Starting in 2013, the FACTS survey was initiated to address and quantify the deficit in equal opportunity and visibility for female artists in the electronic music scene. The result of the 2013 FACTS survey indicated that barely 10% of artists listed in festival line-ups worldwide are female–and opened up an international discussion about the state of women in electronic music. In 2015, we conducted the survey anew. Although the inequities within the industry had become a popular topic of debate since the 2013 edition, the 2015 FACTS survey demonstrated the continued lack of women on music festival line-ups.
While this phenomenon is receiving more media coverage today than ever before, we believe that measuring trends through the FACTS survey is necessary to understand the true state of inequity in the electronic music scene and to hold decision-makers accountable within the industry.
We embarked on FACTS 2017 with the goal of assessing the female-male-mixed [i.e., acts comprised of both male and female artists] gender proportions among artists performing at music festivals in the years 2015, 2016 and the first half of 2017 with a focus on the year 2016. Even though we included many new festivals for this year’s edition, our emphasis remains on the regions of Europe and North America. In gathering data from these years, we aim to assess both time trends from 2012 to 2017 and country specific female-male-mixed gender proportions. With 229 festival editions, it is the most comprehensive FACTS survey yet.

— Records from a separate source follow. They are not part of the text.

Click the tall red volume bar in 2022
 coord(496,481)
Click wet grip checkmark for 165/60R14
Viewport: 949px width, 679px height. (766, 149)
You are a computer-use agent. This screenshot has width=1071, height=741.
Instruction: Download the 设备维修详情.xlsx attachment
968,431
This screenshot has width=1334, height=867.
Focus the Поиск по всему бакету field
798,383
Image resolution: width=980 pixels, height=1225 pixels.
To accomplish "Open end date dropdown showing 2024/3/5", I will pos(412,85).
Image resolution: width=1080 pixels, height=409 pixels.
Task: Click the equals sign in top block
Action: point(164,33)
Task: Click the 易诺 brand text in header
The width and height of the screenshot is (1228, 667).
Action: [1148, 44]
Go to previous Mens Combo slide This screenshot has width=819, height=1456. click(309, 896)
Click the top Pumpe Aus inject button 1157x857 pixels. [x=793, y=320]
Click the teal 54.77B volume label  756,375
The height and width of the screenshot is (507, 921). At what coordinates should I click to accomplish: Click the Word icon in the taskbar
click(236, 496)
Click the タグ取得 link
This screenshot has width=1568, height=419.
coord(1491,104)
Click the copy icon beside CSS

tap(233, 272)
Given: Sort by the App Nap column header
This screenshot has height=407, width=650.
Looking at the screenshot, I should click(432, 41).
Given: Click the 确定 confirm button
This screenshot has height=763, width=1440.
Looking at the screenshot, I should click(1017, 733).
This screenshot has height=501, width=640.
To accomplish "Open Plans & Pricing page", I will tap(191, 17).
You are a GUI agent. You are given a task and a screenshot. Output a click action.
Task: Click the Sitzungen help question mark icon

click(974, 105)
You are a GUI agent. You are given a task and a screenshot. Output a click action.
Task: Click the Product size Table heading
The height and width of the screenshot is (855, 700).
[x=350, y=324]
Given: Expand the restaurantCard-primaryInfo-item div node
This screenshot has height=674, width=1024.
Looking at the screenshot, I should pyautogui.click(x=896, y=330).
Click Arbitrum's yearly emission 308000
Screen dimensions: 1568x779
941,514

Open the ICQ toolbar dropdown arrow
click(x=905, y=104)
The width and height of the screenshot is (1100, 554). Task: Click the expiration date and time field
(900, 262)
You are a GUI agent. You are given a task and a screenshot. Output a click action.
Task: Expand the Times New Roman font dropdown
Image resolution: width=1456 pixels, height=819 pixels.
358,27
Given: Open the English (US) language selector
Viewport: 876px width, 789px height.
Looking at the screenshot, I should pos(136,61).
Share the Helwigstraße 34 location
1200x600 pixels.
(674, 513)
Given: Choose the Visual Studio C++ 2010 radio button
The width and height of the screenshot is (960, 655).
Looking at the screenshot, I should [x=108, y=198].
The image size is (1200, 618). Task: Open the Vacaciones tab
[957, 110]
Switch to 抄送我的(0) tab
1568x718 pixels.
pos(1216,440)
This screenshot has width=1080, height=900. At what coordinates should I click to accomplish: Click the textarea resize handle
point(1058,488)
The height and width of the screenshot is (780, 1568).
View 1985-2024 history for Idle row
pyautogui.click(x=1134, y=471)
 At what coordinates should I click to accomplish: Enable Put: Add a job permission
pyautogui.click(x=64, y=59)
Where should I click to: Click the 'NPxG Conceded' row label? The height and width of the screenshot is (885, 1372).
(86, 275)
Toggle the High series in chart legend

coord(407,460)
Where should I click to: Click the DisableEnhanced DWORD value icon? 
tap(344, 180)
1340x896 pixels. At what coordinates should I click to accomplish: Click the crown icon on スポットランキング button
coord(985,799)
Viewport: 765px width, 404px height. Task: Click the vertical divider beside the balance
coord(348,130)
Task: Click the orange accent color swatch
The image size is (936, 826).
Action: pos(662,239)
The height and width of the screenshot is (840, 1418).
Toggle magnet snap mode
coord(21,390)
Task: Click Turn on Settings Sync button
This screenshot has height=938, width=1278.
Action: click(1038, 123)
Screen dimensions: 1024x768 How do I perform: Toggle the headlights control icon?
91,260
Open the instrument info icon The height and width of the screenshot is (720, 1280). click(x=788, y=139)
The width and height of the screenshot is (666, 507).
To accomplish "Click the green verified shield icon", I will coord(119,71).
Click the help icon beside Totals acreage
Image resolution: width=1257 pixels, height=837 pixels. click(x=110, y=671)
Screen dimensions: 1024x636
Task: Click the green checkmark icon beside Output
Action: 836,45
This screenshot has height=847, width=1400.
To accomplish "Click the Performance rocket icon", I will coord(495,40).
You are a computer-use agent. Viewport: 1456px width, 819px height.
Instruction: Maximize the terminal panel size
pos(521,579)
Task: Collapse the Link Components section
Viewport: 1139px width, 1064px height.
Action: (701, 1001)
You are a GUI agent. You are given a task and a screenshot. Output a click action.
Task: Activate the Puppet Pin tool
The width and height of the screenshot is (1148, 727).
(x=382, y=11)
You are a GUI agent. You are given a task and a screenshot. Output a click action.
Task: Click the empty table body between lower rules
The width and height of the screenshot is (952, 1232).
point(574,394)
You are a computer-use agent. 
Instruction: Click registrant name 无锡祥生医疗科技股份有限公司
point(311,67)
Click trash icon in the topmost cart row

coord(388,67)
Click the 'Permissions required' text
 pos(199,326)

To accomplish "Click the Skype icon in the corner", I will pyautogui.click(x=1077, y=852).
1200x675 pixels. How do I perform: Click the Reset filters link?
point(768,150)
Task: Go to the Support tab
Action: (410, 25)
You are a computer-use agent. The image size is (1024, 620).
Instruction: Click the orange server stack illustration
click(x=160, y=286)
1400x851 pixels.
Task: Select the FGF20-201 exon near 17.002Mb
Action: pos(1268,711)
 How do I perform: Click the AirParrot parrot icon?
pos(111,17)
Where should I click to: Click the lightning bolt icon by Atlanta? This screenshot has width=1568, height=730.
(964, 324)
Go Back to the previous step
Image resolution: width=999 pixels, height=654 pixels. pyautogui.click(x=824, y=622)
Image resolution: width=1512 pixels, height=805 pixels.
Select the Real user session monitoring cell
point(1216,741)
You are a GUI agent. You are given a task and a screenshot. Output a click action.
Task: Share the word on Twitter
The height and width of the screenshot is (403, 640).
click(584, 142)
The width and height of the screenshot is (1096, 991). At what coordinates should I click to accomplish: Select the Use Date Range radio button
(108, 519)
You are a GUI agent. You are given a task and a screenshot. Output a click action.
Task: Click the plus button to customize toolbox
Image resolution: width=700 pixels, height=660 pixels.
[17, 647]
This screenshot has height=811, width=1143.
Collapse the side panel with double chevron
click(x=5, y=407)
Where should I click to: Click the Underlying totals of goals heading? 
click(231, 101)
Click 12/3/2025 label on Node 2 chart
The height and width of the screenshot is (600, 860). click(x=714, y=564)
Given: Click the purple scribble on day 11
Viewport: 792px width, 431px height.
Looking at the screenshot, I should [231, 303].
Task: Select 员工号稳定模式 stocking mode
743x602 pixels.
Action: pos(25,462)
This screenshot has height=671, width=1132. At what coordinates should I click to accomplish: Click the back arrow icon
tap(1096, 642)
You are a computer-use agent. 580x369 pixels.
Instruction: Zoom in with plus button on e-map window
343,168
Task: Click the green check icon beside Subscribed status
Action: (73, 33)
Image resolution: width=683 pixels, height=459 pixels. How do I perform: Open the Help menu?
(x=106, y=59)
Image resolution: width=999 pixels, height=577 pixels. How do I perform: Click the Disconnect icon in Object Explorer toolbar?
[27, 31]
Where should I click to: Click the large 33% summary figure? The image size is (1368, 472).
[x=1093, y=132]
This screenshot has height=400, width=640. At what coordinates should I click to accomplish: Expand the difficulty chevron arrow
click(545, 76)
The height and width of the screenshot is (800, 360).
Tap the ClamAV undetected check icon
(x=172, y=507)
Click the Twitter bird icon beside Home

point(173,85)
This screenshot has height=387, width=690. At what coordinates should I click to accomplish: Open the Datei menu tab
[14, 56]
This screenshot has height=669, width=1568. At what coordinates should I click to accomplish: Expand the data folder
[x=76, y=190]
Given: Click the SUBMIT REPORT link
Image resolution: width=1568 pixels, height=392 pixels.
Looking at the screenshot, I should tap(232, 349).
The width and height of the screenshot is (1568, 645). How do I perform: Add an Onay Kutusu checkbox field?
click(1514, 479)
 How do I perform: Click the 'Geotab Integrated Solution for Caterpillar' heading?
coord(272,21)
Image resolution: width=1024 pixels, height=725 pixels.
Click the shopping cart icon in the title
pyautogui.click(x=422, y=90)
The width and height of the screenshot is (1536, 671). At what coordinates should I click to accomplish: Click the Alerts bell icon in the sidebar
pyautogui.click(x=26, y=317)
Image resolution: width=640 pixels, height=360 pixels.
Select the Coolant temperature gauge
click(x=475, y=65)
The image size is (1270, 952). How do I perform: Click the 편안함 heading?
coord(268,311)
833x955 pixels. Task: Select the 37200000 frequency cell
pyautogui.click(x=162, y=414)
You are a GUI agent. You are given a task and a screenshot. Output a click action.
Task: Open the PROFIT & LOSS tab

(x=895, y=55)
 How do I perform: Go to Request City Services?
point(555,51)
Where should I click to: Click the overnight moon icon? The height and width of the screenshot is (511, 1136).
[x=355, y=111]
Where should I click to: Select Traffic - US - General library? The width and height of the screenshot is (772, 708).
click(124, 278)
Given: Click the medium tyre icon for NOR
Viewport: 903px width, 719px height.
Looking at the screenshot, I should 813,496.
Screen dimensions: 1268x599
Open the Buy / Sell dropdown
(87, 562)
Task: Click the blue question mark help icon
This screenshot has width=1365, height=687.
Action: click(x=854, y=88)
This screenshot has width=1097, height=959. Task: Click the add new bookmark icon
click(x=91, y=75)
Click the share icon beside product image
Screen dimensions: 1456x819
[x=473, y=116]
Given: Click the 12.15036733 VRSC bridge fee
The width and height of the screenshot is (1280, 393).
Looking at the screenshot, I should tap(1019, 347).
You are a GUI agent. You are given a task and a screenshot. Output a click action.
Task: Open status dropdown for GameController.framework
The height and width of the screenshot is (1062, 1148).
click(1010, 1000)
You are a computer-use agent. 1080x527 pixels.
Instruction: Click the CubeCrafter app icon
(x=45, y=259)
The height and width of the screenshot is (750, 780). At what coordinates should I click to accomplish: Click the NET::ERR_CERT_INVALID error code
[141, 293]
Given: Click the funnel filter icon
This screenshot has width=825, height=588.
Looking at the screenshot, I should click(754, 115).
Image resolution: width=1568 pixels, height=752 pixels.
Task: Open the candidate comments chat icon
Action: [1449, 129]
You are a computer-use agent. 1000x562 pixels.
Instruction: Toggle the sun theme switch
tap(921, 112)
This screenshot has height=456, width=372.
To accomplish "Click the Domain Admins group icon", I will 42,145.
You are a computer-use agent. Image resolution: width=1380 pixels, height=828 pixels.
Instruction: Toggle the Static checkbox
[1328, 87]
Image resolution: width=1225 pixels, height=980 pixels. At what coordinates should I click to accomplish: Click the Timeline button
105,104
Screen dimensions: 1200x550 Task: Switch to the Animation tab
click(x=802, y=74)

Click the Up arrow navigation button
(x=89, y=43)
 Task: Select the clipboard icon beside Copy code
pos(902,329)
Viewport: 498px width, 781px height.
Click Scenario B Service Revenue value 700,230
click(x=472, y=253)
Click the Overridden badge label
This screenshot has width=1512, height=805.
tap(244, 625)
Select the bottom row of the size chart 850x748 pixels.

For this year’s FACTS survey, our team asked each one of the included festivals to participate by submitting their own numbers. Twelve of the 133 festivals responded and filled out our data collection form.
In surveying more festivals in more countries than ever before, we may see the extent to which inequity is a systemic issue. Structural sexism perpetuates inequality by creating barriers and disincentives for women, which limits women’s success in the arts to genres and media aligned with the status quo.
Although progress is certainly being made with respect to the visibility of women in the industry since the 2013 FACTS survey, we are reminded that mere coverage or visibility can not substitute for systematic change. Cultural change is indeed happening, as we see overt sexism and prejudices “called out”, but structural change is necessary to truly addressing underrepresentation. As musicologist Elizabeth Keenan argues, solutions must simultaneously address gaps in education and access for female artists.
Our FACTS survey, like the female:pressure network, is the result of grassroots activism–conducted independently from any for-profit organization and without external funding. The 2017 edition of the survey was undertaken by six core volunteers, nicknamed the “Trouble Makers,” with the aid of seventeen helpers.